Print the following entries unchanged, from the line with "Click the Leistung - Pferdestärke PS label" through the line with "pos(247,146)", both included, and nothing else.

[Entries on target coordinates]
=======

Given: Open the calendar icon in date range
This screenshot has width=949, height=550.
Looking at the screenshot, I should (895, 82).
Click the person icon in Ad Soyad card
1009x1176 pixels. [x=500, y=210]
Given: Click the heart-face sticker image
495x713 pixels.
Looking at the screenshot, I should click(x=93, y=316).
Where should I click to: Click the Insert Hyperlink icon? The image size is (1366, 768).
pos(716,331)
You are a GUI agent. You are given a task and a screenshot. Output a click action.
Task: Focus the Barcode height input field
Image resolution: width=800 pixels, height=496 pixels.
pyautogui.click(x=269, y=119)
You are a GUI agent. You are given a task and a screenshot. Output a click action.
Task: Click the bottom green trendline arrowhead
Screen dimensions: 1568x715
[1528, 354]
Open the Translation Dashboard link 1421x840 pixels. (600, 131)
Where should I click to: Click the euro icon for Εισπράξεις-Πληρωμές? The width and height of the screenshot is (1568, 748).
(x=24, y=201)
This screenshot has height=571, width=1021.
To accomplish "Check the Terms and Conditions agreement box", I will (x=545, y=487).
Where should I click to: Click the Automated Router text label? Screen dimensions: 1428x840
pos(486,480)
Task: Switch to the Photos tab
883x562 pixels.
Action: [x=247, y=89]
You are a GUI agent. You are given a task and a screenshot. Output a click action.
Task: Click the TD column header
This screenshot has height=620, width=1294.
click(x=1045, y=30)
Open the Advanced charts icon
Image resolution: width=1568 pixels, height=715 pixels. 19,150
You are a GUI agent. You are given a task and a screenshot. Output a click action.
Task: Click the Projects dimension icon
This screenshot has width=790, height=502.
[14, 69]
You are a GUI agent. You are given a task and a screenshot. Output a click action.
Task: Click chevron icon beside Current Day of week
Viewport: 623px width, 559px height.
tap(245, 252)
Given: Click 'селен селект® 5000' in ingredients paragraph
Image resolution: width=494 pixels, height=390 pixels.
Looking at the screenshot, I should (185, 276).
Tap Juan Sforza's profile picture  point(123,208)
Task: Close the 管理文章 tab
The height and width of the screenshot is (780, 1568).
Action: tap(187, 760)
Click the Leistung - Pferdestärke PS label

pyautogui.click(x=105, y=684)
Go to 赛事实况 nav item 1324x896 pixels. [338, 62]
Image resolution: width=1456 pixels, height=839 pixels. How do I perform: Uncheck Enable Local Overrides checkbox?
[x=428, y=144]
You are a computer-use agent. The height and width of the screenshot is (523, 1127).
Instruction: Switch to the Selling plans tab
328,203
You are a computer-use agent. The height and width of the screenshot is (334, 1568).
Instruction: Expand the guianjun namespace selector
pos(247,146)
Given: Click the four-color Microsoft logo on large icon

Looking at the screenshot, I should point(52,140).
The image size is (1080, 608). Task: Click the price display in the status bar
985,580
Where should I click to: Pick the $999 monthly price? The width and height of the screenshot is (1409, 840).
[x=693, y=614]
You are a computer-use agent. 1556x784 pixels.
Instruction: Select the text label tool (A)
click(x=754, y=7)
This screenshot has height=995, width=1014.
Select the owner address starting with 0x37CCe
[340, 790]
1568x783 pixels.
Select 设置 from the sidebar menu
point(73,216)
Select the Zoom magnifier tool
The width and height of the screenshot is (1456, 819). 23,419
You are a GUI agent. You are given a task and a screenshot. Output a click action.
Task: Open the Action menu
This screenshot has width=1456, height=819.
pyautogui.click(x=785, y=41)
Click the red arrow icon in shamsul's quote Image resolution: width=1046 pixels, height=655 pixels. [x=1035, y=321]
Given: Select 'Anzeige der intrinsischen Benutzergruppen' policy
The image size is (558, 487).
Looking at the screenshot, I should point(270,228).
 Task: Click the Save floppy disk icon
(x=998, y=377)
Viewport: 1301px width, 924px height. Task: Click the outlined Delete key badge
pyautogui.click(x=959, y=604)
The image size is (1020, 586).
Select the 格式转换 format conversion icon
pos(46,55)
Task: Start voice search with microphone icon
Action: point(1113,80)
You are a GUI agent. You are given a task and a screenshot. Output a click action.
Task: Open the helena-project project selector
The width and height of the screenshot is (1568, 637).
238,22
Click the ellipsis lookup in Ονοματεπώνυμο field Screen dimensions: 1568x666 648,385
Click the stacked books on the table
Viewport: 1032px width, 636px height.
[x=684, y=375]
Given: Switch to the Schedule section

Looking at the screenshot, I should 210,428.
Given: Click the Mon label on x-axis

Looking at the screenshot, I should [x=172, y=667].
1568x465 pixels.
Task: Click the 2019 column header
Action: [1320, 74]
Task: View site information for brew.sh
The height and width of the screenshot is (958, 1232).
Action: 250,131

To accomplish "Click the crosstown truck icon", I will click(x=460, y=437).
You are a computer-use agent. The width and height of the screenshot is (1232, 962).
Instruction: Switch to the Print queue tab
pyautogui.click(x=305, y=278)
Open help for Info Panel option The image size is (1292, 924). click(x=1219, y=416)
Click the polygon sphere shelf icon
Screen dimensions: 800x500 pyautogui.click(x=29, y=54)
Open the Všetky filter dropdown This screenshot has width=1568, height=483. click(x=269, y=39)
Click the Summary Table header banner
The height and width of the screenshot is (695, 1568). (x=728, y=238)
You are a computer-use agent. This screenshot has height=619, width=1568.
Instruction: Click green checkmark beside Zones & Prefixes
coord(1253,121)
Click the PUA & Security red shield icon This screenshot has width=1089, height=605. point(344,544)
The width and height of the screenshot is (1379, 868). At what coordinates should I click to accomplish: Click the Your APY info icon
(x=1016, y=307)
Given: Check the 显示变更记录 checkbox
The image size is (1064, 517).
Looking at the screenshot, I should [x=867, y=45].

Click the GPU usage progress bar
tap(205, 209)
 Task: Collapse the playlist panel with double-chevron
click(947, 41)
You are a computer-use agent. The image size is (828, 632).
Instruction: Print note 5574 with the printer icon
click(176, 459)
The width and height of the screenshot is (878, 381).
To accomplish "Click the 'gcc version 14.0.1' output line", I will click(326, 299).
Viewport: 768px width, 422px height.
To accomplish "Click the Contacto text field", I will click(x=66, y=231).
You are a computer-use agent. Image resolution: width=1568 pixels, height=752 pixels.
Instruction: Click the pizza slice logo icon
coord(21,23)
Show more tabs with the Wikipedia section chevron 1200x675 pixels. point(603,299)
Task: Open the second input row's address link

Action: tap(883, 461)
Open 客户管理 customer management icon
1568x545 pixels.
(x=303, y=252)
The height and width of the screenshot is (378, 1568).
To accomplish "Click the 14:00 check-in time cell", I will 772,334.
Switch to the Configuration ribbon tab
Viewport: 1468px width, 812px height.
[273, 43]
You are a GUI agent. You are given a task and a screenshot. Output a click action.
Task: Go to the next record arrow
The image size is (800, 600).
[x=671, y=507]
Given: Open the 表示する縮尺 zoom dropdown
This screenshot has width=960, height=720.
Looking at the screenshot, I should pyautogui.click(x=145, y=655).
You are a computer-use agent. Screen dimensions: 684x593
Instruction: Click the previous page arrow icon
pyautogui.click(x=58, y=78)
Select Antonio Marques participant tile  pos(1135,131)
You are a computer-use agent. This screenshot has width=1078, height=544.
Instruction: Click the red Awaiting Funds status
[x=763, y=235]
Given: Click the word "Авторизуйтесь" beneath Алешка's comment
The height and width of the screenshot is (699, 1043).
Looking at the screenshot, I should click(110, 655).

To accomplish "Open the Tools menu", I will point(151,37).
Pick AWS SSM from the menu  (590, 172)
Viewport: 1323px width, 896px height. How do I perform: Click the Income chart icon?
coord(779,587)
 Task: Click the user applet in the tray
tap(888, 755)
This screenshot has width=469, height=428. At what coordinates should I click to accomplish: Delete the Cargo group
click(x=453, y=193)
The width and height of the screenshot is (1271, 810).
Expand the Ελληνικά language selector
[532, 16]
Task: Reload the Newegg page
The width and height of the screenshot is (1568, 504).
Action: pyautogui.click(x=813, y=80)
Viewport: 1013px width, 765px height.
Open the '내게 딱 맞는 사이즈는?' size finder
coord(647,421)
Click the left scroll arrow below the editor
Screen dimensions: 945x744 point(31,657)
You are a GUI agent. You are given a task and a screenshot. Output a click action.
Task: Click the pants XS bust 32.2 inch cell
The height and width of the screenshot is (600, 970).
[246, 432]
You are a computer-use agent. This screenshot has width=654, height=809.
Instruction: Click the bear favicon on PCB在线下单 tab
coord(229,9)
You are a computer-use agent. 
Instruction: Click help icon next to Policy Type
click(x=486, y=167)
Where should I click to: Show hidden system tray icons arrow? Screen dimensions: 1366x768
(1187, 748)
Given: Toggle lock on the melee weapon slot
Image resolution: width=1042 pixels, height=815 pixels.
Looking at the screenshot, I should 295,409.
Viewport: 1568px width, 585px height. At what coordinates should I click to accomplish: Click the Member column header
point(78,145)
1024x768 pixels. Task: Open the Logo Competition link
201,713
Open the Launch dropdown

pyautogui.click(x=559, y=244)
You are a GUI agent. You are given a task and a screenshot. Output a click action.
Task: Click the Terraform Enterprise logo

=======

**CORRECT RESPONSE**:
Click the Leistung - Pferdestärke PS label

pyautogui.click(x=105, y=684)
Go to 赛事实况 nav item 1324x896 pixels. [338, 62]
Image resolution: width=1456 pixels, height=839 pixels. How do I perform: Uncheck Enable Local Overrides checkbox?
[x=428, y=144]
You are a computer-use agent. The height and width of the screenshot is (523, 1127).
Instruction: Switch to the Selling plans tab
328,203
You are a computer-use agent. The height and width of the screenshot is (334, 1568).
Instruction: Expand the guianjun namespace selector
pos(247,146)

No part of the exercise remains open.